As many of us are spending much more time physically together with family or friends, it is important to acknowledge and understand how abuse happens despite being in the presence of other people. The National Child Traumatic Stress Network reports that “approximately three-quarters of reported cases of child sexual abuse are committed by family members or other individuals who are considered part of the victim’s ‘circle of trust.”

I know it is hard to imagine anyone in your family or extended circle of trust harming your child, but it has happened too many times to too many people and we can’t ignore this any longer.

I believe many people have the misconception that sexual abuse can only occur behind closed doors or when the abuser is alone with their victim. We sometimes have the thought “well no one will try to do anything with so many people around watching.” Unfortunately, this is not always the case. Abuse can happen in your presence and abusers are so powerful in their manipulation skills that no one will be wiser.

There were many times my abuser was brazen enough to abuse me in the presence of others. Some evenings when I was a child, my family would sit around and watch television together in the living room. It became expected of me to grab a quilt and sit in my abuser’s lap during what should have been a safe and innocent bonding time. He would use this time to touch me inappropriately with both his hands and his genitals.

He was bold enough to do this because he knew how much he had manipulated me. I was so fearful in those moments that I would sit and act as normal as possible, muscles tensed as I did my best not to flinch, while he abused me. During those moments, I never dared to push the quilt away, screaming to reveal what was happening to me under that family heirloom.

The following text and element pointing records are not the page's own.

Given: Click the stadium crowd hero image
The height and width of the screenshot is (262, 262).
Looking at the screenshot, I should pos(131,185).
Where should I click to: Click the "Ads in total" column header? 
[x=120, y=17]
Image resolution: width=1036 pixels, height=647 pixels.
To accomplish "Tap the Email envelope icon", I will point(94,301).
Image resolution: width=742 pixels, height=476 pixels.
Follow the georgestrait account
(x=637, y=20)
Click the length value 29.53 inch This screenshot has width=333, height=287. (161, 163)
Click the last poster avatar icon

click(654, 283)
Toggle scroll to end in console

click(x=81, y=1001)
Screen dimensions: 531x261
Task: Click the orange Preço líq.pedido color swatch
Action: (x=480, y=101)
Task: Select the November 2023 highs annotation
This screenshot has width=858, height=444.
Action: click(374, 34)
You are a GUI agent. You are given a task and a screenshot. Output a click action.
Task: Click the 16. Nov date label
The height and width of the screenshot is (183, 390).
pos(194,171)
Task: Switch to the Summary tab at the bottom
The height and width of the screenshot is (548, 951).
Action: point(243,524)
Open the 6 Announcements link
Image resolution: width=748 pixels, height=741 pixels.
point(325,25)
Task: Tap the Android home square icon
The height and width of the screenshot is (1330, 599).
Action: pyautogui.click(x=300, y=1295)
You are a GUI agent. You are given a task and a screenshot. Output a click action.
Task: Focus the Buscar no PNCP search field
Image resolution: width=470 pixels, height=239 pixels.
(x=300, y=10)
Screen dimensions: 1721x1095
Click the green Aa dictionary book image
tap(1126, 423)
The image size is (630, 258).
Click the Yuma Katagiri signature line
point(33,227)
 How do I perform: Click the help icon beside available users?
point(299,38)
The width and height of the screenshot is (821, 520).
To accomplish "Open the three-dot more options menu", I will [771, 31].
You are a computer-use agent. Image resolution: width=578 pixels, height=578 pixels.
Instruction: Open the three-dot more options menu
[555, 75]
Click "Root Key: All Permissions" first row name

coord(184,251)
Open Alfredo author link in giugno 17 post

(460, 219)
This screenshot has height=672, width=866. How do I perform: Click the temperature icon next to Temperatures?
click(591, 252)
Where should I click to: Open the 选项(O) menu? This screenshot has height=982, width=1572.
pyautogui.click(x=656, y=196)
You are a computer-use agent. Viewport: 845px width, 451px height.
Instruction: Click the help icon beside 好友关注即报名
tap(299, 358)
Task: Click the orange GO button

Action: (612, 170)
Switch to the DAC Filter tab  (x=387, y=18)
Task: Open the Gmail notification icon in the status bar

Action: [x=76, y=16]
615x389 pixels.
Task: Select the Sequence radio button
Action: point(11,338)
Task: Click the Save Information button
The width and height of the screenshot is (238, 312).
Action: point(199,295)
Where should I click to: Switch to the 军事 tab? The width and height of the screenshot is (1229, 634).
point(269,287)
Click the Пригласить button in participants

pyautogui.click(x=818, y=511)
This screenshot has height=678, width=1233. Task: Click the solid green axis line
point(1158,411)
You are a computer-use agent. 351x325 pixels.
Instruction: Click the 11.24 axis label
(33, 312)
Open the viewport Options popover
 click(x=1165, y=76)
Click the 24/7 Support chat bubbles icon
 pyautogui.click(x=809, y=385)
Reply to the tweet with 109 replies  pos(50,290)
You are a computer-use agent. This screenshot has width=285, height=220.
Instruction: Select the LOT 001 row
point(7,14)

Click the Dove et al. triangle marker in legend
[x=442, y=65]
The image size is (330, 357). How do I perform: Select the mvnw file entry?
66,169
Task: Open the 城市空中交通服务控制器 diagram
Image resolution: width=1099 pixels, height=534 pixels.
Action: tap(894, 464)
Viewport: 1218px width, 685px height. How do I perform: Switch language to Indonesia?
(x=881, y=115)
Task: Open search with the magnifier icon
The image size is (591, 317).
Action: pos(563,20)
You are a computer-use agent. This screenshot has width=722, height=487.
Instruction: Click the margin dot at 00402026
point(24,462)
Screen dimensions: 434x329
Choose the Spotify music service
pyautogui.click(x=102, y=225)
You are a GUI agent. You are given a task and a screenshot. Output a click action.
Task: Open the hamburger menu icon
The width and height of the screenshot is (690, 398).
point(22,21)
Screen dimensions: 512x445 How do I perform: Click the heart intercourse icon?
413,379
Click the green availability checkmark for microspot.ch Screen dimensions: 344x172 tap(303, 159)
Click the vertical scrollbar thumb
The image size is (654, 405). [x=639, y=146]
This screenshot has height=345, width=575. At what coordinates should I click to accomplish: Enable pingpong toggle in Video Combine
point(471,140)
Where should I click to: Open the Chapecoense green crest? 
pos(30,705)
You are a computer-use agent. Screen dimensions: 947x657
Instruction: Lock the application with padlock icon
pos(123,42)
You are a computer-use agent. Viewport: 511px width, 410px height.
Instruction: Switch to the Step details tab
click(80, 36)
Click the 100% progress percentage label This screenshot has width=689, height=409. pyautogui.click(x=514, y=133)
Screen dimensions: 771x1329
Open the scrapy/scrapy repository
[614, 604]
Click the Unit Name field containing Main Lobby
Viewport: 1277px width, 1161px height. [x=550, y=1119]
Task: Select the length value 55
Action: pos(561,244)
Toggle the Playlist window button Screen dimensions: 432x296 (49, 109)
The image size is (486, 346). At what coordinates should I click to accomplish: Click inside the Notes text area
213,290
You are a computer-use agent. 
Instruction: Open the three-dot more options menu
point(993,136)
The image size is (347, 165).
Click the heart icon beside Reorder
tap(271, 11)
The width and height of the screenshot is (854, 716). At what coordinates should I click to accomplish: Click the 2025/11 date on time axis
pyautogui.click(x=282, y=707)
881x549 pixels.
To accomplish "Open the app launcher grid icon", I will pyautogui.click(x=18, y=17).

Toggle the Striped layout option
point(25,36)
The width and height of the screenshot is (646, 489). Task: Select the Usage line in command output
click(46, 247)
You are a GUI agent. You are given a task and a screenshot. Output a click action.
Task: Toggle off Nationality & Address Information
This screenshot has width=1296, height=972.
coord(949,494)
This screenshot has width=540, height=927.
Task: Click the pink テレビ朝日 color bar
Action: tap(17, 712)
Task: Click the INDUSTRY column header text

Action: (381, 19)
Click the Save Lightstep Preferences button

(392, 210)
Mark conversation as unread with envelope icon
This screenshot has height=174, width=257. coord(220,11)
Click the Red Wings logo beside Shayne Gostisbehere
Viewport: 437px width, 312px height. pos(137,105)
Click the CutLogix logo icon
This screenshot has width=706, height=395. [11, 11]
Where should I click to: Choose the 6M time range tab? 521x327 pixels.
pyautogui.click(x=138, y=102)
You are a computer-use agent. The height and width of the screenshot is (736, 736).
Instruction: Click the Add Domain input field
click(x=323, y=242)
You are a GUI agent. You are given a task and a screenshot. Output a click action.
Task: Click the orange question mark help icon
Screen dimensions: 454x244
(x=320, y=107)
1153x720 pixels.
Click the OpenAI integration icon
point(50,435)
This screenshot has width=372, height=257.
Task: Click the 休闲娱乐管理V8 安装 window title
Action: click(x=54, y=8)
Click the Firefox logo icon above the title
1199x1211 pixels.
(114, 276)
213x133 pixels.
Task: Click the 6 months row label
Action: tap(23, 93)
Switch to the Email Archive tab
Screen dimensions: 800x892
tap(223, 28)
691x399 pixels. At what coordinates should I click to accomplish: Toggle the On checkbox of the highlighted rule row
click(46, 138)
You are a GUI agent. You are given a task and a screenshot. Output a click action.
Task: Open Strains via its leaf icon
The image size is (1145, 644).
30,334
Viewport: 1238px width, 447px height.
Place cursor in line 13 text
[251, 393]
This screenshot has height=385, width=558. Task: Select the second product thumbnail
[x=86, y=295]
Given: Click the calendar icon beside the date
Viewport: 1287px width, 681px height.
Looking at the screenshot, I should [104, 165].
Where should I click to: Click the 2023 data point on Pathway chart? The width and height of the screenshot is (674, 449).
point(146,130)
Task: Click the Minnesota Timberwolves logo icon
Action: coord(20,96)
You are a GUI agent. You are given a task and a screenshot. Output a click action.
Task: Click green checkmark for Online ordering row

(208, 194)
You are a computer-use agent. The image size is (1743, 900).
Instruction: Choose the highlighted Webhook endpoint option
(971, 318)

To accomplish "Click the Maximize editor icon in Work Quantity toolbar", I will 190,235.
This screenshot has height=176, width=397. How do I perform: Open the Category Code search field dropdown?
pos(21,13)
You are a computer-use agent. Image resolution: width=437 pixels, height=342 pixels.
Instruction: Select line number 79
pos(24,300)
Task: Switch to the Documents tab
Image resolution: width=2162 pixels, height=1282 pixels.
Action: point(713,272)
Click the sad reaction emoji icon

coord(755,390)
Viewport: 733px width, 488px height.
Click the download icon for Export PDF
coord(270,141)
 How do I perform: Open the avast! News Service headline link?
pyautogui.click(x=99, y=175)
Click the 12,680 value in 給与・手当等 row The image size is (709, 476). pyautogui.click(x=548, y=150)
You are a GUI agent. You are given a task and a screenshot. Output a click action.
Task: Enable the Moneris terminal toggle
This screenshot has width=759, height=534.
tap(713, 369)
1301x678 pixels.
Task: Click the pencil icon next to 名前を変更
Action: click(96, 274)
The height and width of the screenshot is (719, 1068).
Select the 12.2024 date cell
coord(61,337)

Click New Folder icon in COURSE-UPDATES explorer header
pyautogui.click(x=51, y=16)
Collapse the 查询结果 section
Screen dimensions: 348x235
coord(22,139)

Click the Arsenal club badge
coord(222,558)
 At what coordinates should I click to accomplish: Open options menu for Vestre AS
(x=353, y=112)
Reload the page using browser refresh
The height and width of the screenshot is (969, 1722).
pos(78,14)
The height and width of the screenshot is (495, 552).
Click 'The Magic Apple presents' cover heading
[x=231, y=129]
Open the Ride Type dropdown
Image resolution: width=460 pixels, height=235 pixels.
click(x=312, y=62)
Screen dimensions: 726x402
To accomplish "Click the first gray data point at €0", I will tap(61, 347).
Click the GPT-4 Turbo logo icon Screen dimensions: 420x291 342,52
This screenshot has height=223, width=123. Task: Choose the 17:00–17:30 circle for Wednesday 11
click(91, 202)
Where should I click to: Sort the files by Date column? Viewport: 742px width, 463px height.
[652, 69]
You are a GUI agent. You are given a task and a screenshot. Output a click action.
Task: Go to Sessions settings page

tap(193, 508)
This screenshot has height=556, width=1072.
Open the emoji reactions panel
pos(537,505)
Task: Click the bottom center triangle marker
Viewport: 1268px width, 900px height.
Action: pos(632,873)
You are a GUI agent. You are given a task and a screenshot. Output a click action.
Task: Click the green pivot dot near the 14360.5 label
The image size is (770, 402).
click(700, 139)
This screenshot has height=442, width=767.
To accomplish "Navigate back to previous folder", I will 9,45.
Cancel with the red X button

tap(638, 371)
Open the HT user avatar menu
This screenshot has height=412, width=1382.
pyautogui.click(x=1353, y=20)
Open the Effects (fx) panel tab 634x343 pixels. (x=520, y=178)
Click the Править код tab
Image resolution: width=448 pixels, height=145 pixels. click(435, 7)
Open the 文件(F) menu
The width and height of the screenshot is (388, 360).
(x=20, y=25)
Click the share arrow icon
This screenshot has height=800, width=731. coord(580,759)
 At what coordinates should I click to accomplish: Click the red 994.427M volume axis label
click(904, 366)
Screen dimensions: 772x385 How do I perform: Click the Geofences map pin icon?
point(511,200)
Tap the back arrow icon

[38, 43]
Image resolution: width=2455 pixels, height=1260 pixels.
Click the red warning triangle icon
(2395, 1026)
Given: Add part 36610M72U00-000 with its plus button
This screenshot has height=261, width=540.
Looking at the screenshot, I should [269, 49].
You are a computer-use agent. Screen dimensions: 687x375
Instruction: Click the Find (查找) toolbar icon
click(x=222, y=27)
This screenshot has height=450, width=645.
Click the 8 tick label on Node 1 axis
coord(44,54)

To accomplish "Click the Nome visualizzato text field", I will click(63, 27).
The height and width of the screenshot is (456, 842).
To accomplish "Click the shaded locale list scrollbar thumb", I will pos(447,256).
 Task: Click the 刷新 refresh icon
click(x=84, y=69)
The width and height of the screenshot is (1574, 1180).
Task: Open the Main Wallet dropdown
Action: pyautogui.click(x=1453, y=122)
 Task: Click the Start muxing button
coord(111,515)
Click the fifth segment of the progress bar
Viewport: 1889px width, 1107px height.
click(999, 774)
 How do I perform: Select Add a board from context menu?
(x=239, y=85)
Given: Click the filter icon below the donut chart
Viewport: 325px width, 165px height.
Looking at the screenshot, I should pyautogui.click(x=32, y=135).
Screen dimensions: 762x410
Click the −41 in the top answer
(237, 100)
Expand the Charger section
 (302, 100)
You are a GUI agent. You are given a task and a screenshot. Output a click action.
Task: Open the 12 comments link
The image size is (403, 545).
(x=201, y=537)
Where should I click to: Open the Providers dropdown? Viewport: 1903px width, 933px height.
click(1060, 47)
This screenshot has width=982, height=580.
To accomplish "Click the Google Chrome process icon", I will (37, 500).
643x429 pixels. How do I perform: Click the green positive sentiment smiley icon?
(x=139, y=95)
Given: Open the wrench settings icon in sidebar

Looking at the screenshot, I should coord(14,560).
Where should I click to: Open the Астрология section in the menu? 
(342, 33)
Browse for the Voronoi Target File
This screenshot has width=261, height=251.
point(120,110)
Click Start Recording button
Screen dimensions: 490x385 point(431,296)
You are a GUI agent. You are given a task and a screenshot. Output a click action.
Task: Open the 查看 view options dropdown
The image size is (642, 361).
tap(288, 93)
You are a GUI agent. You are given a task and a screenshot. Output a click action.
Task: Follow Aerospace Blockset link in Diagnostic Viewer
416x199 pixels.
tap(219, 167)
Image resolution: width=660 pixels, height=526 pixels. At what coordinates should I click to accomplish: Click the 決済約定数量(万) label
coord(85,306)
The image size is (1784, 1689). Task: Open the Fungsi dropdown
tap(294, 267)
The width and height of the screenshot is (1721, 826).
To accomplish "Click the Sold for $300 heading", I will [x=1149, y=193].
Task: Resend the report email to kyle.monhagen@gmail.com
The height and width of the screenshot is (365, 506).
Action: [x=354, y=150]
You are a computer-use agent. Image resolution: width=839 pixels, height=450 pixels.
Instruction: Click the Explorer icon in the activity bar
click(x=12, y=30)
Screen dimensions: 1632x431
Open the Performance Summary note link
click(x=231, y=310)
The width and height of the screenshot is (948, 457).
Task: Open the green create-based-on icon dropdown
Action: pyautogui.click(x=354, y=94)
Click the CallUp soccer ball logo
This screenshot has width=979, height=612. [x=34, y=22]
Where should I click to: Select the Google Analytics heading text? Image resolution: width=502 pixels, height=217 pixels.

We had a swimming pool in our yard and would regularly swim as a family and sometimes with neighbors. There could be 5 other people in the pool, yet if my abuser was in there at the same time as me, I knew what would happen. As he tossed each child in the air to splash in the pool, I knew my turn would eventually arrive. I didn’t have the voice to say no. Just before I would fly through the air, I would be touched inappropriately. No one seemed to notice and I never alerted anyone to what was happening in the pool because I lived by the rules of my abuser.

One simple act- removing the blanket, screaming, or even leaving my bathing suit malfunctioned from my abuser’s touch, could have revealed to someone the abuse I was enduring. As an 8-11-year-old child, I didn’t have the fight in me to do anything more than simply survive, and that meant, abiding by my abuser’s rules. All of my energy was devoted to maintaining the façade that everything was perfect in my life and meeting all of my abuser’s requests.

An adult has to step up and fight for us. You can be the person to do just that.

If you have children, I hope you will take the time to talk about body rights and healthy, safe touch. Empower them. Monitor their interactions with other adults, teens, and children, even if it is someone you trust. If your child appears fearful or nervous around certain people, do not brush it off as shyness- ask questions. If your child does not want to be alone with someone- ask questions. Help the child understand how to voice situations that are uncomfortable. Be willing to check what is happening under the blankets. Give them the choice of whether or not to hug a family member. Maybe a handshake or high five is more comfortable for your child. Fight through the discomfort this type of conversation may bring and have these necessary conversations now.

My intention is not to make you paranoid about every person your child comes into contact with, but to make you aware that abuse does happen in the presence of other people. It is not always isolated an incident. Abusers will not stop abusing simply because we are under a stay-at-home order; unfortunately, this gives them more opportunities to abuse. We have to be vigilant in protecting the children in our lives.